Benim esas değinmek istediğim nokta homo- economicus kavramı ve demokrasi arasında ki bağlantı. İktisatçılar bu kavramın iktisadi olayları tanımlamakta ki etkilerini tartışıyorlar ama sosyolojik etkilerini pek irdelemiyorlar. Demokrasi kavramı en azından günümüzde tüm bireylerin eşit oy hakkı ve daha bir çok katılım imkanı ile yönetimde söz sahibi olmasını ihtiva ediyor. Bu aslında bireylerin mantıklı tercihler yapacağı varsayan kavramın bir sonucu. Fakat gerçekte öyle mi ? Yani insanlar ya da ortak akıl her zaman en doğru ya da en faydalı olanı seçer mi ? İktisatçıların bir çoğu günümüzde bu soruya "hayır" cevabını veriyor. Öte yandan demokrasinin işlevselliği yüksek sesle sorgulanmıyor. Sorgulayanlar da küstahça , yukarıdan ve aristokratça sorguluyor. Yine temel de homo-economicus kavramını kullanıyor. Ama bir şartla ; yalnızca kendileri homo-economicus! Zenginler ya da çok başarılı insanlar doğal olarak kendilerini homo-economicus olarak görüyor. Zengin ol(a)mayan ya da başarısız olanlarla ile bir tutulmayı adaletsiz öngörüyor.

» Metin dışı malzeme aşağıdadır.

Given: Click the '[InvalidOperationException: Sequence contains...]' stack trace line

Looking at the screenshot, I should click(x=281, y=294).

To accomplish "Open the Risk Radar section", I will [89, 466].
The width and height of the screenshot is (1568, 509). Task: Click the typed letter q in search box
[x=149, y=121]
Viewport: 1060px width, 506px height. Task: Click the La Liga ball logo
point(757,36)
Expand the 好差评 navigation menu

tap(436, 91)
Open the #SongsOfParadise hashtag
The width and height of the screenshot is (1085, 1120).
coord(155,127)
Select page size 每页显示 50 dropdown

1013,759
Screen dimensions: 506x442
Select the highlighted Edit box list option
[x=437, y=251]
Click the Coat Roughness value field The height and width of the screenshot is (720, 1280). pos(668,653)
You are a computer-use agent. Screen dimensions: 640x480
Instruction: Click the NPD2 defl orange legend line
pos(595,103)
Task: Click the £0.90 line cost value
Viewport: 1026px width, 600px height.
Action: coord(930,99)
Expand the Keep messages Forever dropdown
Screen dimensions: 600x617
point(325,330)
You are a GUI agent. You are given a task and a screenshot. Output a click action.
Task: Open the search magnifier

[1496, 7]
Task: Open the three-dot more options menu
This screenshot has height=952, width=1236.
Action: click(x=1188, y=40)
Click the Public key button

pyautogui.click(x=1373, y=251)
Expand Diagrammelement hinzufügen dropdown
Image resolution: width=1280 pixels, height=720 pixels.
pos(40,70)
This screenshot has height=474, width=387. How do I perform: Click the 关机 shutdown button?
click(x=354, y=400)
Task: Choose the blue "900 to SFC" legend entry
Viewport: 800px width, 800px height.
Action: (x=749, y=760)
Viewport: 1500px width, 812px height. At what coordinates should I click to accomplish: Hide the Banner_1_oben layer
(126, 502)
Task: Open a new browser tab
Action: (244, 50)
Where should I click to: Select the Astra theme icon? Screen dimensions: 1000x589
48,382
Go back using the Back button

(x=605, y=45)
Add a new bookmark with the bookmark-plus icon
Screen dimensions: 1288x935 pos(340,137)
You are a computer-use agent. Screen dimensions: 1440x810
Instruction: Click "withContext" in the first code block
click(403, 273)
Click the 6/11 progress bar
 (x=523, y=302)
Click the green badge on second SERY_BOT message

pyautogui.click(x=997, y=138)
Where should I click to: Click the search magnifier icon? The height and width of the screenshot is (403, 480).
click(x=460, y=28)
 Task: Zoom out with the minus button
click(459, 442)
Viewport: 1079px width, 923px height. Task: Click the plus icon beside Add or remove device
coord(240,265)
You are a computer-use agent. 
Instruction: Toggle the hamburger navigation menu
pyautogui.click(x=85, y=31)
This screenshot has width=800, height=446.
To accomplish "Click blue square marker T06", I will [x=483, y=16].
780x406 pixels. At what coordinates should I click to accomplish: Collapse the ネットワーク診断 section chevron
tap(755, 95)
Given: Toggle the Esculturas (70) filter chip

Fakat aslında bu kavram temelden tartışılırsa ve son 200 yıldır peşinen kabul görerek oluşturulan kurumlar ve kavramlarda dikkatli incelenirse başta demokrasi olmak üzere bir çok kurum ve teori ciddi manada tartışmalı hale gelecek. Fakat Demokrasi eleştirirken çok dikkatli olmakta fayda var. Demokrasinin alternatifi olarak diktaörlük ya da cunta yönetimlerini önermek, halkın aptal ve eğitimsiz olduğu ya da koyun sürüsü olduğu için oy hakkının ve yönetimde söz sahibi olmasının sakıncalı olduğunu söylemek durumuna düşmektense demokrasi hiç eleştirilmemeli! Demokrasiyi ancak daha insanı ve adil bir düzen arayışı noktasından hareket ederek tenkit etmek şarttır! Daha insani olmak ise öncelikle hiç bir insanı aşağılamadan , ötekileştirmeden, ayrışıtrmadan "İnsan" nedir diye sorarak ilerlenirse doğru bir yere varabilir.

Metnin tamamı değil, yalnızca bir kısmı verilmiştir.